# natural wood color paint



## shapeshifter (Jan 10, 2007)

I'm assuming the beam is currently painted a solid color. This is what I would do:

1. Choose a color that pleases you and works with your wall color. You can also purchase a tool at the big box stores that you can use to make a wood pattern
2. Prime the beam with a tinted primer to make it easier for your 'wood' color to cover.
3. Paint your beam.
4. After beam dries really well, put another coat of paint, slightly darker than your base coat and use your tool to create the wood look. Hope this helps.

I've also seen on TV where they duplicated the wood look with a paint brush that looks like it's had notches cut in it.
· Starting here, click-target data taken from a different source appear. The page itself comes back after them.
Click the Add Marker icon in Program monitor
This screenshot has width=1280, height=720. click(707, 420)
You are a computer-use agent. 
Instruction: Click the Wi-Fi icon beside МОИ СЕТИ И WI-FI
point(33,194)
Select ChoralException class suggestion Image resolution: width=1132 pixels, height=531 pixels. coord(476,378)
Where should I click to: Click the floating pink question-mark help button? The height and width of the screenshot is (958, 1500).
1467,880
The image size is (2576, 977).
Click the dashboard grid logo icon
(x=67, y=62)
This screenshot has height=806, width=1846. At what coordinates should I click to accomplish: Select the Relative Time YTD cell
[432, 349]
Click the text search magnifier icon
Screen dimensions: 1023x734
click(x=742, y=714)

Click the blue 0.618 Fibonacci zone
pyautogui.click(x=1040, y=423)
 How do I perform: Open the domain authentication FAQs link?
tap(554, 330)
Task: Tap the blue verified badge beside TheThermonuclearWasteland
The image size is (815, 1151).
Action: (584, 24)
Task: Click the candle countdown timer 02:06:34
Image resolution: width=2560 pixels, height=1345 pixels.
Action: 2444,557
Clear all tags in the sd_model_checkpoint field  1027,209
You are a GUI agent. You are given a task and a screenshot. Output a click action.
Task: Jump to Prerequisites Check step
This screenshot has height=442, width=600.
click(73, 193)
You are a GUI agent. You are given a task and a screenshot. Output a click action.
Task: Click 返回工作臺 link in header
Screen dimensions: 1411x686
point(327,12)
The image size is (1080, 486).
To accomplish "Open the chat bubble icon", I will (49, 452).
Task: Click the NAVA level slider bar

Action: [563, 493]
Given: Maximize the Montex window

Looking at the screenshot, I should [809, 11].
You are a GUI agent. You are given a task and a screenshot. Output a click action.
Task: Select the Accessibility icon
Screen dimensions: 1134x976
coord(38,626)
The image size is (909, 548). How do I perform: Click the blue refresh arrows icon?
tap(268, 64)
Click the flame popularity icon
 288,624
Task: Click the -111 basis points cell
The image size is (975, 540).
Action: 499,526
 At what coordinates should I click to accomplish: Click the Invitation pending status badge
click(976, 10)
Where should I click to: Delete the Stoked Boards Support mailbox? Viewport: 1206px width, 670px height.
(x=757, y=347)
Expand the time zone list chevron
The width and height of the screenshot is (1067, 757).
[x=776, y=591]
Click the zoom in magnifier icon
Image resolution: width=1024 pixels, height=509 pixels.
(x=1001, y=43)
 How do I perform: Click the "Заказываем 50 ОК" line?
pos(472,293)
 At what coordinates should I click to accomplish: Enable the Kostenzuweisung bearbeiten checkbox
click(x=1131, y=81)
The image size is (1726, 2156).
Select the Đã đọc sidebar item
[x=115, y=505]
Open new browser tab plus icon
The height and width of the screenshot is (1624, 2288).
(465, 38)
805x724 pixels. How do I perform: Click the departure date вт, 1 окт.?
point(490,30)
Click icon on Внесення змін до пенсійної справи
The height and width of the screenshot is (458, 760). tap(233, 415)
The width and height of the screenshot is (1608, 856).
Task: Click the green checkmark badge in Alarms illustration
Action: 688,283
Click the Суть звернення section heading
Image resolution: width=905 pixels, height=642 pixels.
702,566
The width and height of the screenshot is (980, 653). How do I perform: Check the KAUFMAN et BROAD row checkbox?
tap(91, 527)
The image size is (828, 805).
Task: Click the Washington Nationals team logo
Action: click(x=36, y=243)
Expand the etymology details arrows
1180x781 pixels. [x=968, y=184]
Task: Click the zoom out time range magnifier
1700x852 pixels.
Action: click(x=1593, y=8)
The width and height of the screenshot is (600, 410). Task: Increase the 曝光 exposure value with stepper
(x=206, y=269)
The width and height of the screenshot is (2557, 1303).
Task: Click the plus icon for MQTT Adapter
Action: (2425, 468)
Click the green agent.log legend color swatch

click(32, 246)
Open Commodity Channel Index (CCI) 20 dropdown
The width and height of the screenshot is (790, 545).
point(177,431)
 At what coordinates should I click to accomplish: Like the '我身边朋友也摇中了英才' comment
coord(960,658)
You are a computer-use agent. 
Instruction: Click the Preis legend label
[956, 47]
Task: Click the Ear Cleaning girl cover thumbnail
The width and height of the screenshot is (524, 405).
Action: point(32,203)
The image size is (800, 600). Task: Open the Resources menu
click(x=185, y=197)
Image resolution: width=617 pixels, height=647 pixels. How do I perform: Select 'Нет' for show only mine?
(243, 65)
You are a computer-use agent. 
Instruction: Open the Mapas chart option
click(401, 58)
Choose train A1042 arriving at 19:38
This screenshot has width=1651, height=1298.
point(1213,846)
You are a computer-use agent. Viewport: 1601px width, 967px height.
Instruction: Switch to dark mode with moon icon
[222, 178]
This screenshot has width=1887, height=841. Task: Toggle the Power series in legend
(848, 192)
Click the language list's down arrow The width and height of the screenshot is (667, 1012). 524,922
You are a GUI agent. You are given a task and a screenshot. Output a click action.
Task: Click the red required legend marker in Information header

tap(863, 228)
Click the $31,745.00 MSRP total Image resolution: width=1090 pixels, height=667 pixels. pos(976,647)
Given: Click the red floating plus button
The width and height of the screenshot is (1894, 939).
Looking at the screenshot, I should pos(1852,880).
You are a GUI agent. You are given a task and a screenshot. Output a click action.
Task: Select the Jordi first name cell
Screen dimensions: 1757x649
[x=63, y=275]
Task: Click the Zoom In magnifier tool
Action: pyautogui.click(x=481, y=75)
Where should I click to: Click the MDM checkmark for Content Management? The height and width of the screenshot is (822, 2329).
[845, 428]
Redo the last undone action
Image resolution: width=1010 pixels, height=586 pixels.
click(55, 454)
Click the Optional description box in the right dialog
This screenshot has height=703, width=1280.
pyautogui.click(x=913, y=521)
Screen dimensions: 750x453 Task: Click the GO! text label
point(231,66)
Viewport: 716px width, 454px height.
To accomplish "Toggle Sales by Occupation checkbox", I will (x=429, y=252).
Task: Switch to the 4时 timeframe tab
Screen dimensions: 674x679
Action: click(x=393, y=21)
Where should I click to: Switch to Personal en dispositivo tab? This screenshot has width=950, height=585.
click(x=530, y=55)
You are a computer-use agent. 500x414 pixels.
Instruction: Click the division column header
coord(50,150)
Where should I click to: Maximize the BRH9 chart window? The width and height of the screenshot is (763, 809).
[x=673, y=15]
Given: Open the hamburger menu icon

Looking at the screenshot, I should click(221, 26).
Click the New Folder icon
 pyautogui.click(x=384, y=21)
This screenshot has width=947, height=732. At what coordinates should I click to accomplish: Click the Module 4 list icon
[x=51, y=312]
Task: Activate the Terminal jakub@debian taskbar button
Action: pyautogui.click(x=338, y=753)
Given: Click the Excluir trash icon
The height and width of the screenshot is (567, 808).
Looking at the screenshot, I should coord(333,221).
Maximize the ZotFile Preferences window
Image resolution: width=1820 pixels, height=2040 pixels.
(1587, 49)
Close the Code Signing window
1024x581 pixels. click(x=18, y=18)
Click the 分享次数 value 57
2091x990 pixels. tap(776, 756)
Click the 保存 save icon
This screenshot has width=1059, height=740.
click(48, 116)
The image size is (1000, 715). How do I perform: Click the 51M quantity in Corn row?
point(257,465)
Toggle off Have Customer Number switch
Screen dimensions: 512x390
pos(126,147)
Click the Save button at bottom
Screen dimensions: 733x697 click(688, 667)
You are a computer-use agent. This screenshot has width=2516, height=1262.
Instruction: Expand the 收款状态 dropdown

Then they blended it a little bit with cheese cloth but I've never done that.


----------



## user1007 (Sep 23, 2009)

There are quite a few wood graining tools out there and if you want to patronize your local paint store and not an evil box store they should have something. I use one now and then that simulates a number of grain types depending on what surface you use. It is just a rubber piece mounted on a plastic handle thingie. I think I paid $10-12 for it years ago.

The basic technique described sounds alright. You might find that a glaze works better for the second color rather than an opaque paint but you will just have to experiment. The paint or art store will have glazes or mediums for making them. Sometimes oil paints work out a little better for this because they don't set up so fast and you have a little more time to work them. Latex acrylics work fine with some practice though and you can buy retarders if you need them to slow the drying time. 

"Recipes for Walls" is one set of good books on faux finishes if you think you want to read up. This isn't rocket science though and you will learn more by just trying it.


----------